2021/10/31
初心者なら絶対聴くべきグランジ/オルタナ系ロックおすすめアルバム20選!
初心者におすすめしたい絶対聴くべきグランジ/オルタナ系アルバム20選!
かれこれ3年近く前になるのですが、【グランジ/オルタナ系ロックバンドのおすすめの名曲名盤集】というブログ記事をこのブログで書きました。
グランジ/オルタナ系ロックバンドのおすすめの名曲名盤集
その時はアルバム単位ではなく、曲単位でグランジ/オルタナ系ロックのおすすめアルバムをご紹介していました。
しかしあれから数年が経ち曲単位のご紹介よりもアルバムでのご紹介の方が良いかな?と思ったので…

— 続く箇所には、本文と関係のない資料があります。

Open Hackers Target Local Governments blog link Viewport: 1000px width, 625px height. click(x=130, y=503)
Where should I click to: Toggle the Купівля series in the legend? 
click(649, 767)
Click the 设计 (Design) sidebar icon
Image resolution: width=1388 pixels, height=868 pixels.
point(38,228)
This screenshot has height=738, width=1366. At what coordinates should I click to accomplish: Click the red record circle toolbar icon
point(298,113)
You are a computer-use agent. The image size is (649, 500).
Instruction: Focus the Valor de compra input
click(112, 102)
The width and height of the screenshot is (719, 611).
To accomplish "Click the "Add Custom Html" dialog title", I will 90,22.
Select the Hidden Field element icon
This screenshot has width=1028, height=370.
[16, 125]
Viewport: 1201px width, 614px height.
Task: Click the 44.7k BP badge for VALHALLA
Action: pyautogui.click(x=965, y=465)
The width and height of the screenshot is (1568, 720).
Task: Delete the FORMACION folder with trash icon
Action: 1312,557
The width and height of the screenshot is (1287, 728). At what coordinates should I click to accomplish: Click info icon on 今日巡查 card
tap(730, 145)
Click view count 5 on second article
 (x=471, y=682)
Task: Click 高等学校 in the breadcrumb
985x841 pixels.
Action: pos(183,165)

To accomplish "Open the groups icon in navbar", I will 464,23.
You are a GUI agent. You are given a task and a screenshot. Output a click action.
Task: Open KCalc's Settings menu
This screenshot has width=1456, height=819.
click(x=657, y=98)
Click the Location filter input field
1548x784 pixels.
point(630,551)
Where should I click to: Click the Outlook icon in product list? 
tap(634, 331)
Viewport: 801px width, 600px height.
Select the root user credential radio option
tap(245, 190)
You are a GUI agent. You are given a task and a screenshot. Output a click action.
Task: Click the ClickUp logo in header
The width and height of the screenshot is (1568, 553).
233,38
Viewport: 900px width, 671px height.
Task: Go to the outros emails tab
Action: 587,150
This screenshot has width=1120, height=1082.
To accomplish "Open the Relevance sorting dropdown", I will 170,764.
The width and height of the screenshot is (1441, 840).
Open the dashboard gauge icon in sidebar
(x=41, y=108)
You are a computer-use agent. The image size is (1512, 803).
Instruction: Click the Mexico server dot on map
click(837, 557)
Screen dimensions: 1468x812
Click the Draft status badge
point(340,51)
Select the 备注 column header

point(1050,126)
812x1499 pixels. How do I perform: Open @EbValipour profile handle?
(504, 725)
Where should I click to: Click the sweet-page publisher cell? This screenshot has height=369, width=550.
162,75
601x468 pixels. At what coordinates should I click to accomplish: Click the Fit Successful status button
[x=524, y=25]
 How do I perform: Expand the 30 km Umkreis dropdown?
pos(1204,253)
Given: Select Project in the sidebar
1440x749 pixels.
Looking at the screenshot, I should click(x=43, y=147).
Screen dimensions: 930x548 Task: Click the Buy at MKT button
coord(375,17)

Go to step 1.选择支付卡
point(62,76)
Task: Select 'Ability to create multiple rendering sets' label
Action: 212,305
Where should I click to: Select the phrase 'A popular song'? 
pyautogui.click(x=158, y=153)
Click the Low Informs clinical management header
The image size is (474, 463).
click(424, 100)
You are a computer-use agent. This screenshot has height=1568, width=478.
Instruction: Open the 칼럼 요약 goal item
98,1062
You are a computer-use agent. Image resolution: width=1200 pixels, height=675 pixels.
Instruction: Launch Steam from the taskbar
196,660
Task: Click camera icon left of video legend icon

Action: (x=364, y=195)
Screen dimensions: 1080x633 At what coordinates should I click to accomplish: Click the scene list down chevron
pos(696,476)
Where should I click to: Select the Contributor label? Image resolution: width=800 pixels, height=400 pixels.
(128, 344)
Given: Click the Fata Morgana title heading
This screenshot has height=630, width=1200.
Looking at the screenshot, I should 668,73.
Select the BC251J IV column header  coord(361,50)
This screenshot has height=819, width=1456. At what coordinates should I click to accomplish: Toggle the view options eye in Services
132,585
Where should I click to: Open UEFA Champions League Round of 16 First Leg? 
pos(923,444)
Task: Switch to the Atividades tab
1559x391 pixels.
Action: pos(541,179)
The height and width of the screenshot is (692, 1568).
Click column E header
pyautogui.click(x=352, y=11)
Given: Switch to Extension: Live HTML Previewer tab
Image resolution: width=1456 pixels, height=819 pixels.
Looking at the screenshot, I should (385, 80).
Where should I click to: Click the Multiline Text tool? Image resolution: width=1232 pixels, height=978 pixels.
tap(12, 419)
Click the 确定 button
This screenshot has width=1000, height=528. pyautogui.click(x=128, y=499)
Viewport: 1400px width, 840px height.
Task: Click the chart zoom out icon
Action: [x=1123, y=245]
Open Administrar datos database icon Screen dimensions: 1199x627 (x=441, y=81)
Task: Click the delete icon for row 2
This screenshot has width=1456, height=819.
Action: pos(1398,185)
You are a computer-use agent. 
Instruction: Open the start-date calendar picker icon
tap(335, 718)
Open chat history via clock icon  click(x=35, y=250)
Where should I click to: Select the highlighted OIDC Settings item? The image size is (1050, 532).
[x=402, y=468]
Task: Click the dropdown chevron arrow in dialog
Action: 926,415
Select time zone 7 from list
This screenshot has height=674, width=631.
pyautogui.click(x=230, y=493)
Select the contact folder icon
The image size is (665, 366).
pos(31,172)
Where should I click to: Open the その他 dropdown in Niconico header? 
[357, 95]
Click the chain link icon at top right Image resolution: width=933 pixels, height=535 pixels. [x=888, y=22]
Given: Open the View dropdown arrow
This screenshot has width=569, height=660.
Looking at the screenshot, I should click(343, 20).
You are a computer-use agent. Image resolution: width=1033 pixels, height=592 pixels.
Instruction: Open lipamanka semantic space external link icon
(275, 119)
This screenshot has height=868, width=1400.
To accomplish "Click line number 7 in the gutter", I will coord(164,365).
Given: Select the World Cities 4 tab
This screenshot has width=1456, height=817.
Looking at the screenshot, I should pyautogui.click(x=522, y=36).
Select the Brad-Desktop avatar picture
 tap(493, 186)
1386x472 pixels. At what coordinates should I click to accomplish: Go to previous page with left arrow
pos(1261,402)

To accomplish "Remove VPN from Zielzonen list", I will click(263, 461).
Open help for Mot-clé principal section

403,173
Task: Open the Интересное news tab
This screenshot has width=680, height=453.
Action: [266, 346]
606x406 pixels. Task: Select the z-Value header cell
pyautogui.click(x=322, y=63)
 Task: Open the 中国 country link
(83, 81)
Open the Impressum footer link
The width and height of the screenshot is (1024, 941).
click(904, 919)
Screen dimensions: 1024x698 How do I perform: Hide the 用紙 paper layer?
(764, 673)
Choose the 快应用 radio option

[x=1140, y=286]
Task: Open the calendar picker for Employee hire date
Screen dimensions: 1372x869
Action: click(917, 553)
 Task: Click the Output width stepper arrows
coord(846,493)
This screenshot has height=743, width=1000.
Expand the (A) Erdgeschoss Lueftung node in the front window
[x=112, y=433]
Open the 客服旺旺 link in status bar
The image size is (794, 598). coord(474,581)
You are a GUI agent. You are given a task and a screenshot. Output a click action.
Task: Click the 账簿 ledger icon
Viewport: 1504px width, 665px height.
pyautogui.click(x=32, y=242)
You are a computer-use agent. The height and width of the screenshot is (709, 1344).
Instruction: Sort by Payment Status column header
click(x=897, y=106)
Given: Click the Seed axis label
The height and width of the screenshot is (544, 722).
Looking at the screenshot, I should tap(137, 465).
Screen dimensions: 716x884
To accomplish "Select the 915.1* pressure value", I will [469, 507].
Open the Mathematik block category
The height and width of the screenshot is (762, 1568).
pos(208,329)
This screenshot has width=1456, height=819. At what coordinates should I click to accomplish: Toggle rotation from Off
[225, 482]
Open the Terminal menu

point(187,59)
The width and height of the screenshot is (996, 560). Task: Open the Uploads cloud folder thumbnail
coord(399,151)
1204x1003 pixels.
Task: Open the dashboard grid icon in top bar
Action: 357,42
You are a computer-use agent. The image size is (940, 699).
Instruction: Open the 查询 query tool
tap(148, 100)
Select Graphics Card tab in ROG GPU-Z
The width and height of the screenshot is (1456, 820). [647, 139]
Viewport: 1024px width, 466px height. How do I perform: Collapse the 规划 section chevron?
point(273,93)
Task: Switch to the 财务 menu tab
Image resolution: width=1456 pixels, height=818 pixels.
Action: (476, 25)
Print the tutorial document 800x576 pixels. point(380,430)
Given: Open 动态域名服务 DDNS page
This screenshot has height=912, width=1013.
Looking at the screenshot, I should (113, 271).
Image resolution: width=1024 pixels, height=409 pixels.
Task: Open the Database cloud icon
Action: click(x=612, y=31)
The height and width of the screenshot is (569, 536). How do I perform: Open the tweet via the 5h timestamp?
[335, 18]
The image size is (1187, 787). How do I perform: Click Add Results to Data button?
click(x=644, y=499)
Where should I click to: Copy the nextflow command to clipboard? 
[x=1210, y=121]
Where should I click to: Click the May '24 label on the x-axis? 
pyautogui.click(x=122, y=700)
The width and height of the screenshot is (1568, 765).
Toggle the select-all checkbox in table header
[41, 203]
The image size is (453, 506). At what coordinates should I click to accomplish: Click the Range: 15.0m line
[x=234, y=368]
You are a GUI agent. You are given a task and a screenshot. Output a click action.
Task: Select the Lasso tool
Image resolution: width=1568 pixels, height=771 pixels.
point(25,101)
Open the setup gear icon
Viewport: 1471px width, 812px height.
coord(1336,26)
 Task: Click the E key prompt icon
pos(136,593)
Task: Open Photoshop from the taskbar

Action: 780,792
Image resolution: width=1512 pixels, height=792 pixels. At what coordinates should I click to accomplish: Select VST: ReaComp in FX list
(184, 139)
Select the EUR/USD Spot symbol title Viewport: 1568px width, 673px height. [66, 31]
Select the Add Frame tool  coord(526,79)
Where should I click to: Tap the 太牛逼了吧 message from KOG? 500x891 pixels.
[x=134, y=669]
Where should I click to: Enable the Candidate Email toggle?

今回はこれからグランジ/オルタナ系のロックを聴こうと考えている初心者さんのために「とにかくこのアルバムを聴いて欲しい!」と僕がおすすめしたい作品を20枚に絞ってご紹介したいと思います。
まずはこのアルバムから!絶対に聴いて欲しいアルバム順!
といったわけで、今回は前置きは短めにササッと絶対に聴くべきグランジ/オルタナ系ロックのおすすめアルバムを20作品まとめてご紹介します。
今回ご紹介するアルバムは、ちょうど僕が大学生だった頃にハマっていたグランジ/オルタナ系ロックの作品ばかりになります。
なので、ちょっとした個人的な思い入れも含めた形でのご紹介となります。
どうしても僕がギター弾きなので、「ギターがかっこいいアルバム!」というのも選考基準になっております。
ご紹介する順番の最初の方は有名なグランジ・バンドが続きますが、後半にはマニアックなバンドもいくつか含まれています。
それではさっそく始めましょう!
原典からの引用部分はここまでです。